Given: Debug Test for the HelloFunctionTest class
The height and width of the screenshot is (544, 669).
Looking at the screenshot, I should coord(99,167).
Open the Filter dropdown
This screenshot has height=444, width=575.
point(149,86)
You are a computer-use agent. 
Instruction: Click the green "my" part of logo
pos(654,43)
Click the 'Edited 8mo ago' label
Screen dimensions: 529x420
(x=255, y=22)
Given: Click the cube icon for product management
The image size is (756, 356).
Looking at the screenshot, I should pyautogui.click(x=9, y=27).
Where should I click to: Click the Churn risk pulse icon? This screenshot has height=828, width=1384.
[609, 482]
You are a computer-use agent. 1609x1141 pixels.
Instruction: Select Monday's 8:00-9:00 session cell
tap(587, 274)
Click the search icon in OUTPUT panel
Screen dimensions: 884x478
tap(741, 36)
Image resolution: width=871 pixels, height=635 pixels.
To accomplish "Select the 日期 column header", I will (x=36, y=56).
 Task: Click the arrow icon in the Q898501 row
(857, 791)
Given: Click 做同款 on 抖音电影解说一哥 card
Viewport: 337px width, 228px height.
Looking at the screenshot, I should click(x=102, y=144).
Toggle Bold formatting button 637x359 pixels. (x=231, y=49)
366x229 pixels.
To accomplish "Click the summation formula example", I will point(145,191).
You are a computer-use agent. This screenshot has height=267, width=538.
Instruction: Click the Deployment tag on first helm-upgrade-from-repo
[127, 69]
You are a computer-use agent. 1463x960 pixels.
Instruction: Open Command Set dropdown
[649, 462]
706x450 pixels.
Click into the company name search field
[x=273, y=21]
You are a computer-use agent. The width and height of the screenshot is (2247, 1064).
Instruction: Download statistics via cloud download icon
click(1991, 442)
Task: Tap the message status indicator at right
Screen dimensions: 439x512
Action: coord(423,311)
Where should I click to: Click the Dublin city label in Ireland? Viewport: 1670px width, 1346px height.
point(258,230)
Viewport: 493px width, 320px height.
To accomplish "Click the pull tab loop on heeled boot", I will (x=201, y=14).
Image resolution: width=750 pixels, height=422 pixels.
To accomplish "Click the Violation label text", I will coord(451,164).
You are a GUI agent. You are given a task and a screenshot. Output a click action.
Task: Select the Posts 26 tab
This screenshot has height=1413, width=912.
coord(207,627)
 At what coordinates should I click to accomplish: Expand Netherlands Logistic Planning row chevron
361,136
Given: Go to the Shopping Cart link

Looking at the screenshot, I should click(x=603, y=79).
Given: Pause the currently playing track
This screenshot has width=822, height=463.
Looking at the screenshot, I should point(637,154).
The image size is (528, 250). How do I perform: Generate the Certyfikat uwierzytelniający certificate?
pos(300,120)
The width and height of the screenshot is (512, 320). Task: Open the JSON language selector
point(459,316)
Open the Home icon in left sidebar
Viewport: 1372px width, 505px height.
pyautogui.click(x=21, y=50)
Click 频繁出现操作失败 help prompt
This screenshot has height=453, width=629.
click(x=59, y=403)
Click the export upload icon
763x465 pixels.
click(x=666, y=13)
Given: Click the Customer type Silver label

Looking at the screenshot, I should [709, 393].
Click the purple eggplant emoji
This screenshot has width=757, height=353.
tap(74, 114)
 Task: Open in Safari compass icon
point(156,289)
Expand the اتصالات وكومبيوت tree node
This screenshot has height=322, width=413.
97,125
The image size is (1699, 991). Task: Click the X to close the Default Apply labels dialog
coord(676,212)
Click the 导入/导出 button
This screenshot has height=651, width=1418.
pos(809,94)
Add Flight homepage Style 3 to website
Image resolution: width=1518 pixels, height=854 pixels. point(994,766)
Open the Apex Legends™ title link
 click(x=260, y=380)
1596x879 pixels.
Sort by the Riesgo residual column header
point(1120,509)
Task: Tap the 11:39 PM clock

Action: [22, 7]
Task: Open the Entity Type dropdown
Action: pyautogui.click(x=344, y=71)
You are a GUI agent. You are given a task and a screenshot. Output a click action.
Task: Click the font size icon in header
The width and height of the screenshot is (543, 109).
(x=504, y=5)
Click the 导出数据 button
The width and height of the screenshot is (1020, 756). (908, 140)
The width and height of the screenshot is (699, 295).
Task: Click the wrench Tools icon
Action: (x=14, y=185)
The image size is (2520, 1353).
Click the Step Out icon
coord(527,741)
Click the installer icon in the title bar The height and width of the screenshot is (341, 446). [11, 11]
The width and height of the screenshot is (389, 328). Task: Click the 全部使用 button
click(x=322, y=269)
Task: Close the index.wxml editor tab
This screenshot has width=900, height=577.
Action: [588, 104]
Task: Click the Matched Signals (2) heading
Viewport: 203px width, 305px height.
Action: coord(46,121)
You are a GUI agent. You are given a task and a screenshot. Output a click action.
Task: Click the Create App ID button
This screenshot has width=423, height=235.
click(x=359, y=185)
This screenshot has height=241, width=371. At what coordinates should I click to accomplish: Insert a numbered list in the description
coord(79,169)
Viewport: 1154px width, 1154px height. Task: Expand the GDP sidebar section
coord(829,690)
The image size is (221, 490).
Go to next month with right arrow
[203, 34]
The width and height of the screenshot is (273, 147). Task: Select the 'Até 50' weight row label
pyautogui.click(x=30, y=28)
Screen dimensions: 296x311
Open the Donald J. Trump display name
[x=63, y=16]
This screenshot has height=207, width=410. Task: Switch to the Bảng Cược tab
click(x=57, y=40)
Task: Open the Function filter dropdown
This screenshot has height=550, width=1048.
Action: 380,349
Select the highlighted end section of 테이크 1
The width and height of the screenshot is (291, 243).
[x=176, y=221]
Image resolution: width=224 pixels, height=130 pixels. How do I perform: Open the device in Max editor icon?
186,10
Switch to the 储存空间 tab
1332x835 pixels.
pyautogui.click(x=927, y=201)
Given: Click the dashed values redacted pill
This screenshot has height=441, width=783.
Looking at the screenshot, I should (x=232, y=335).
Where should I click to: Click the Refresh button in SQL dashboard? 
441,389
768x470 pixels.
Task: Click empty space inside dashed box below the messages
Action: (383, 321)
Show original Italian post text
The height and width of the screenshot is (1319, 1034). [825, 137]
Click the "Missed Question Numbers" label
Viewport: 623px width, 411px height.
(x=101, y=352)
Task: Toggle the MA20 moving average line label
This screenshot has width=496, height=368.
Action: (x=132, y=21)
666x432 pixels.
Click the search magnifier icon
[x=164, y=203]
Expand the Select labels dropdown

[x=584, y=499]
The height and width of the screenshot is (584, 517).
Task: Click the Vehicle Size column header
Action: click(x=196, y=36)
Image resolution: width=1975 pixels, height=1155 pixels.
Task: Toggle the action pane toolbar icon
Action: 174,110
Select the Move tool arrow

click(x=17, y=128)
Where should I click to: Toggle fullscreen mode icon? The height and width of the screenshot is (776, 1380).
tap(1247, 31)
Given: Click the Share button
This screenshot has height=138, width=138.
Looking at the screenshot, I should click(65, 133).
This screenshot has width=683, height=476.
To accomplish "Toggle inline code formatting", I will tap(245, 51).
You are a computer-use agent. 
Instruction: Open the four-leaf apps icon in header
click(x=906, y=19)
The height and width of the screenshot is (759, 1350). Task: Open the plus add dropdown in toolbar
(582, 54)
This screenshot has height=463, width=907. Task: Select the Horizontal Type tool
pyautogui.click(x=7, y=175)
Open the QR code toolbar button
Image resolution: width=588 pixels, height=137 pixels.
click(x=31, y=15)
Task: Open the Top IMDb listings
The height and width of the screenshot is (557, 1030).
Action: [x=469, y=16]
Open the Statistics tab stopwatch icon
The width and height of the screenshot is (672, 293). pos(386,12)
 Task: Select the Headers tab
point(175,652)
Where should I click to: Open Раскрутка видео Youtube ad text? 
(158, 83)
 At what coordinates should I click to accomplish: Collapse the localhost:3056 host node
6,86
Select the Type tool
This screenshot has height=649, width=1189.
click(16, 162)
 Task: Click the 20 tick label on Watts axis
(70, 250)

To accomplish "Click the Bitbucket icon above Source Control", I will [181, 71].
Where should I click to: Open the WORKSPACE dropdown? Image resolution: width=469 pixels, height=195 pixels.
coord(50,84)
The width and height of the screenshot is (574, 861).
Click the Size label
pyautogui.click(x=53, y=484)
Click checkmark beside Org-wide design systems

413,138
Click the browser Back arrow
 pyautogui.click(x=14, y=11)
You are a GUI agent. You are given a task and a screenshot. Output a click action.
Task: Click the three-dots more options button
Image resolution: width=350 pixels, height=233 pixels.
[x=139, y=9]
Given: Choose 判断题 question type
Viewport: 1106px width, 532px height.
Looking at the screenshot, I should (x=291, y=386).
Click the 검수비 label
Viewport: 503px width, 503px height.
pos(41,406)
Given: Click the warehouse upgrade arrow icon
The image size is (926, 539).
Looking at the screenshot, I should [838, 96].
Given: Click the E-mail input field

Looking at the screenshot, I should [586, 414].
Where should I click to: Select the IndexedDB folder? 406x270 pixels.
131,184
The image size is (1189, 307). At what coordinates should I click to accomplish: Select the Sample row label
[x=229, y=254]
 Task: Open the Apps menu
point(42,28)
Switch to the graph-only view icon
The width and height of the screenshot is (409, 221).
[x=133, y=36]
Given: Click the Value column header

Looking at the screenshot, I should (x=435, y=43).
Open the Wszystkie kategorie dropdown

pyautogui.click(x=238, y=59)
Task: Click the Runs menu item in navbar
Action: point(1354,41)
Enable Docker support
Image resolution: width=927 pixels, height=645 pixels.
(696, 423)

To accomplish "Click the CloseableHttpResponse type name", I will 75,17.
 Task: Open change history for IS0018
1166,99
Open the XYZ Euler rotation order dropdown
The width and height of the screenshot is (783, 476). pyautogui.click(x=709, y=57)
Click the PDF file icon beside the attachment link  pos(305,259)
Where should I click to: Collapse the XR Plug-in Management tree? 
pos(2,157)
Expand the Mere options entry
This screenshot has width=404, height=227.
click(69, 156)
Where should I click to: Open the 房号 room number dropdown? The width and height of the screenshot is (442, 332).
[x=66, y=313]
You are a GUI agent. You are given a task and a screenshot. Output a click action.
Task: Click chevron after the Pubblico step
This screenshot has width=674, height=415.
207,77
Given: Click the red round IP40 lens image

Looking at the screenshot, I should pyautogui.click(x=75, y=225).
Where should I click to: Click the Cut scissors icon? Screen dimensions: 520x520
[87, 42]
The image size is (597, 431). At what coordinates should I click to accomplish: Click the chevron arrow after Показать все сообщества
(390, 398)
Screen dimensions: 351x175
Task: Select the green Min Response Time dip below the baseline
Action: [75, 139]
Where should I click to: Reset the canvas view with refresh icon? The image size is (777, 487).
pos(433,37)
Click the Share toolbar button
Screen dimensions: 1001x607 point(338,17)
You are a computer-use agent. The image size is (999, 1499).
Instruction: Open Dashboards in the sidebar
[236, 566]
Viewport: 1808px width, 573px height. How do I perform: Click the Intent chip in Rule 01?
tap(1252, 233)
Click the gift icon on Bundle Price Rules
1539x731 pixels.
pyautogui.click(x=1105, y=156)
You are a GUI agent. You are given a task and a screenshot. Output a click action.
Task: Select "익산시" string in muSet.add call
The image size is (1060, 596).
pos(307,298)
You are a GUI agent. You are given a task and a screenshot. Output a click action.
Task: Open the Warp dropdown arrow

## The exercise:
Starting at the first line above and ending at the line that contains "(x=255, y=22)", arrange those lines as a JSON list of strings, one string per line, with blank lines left out.

## Result below:
[
  "Given: Debug Test for the HelloFunctionTest class",
  "The height and width of the screenshot is (544, 669).",
  "Looking at the screenshot, I should coord(99,167).",
  "Open the Filter dropdown",
  "This screenshot has height=444, width=575.",
  "point(149,86)",
  "You are a computer-use agent. ",
  "Instruction: Click the green \"my\" part of logo",
  "pos(654,43)",
  "Click the 'Edited 8mo ago' label",
  "Screen dimensions: 529x420",
  "(x=255, y=22)"
]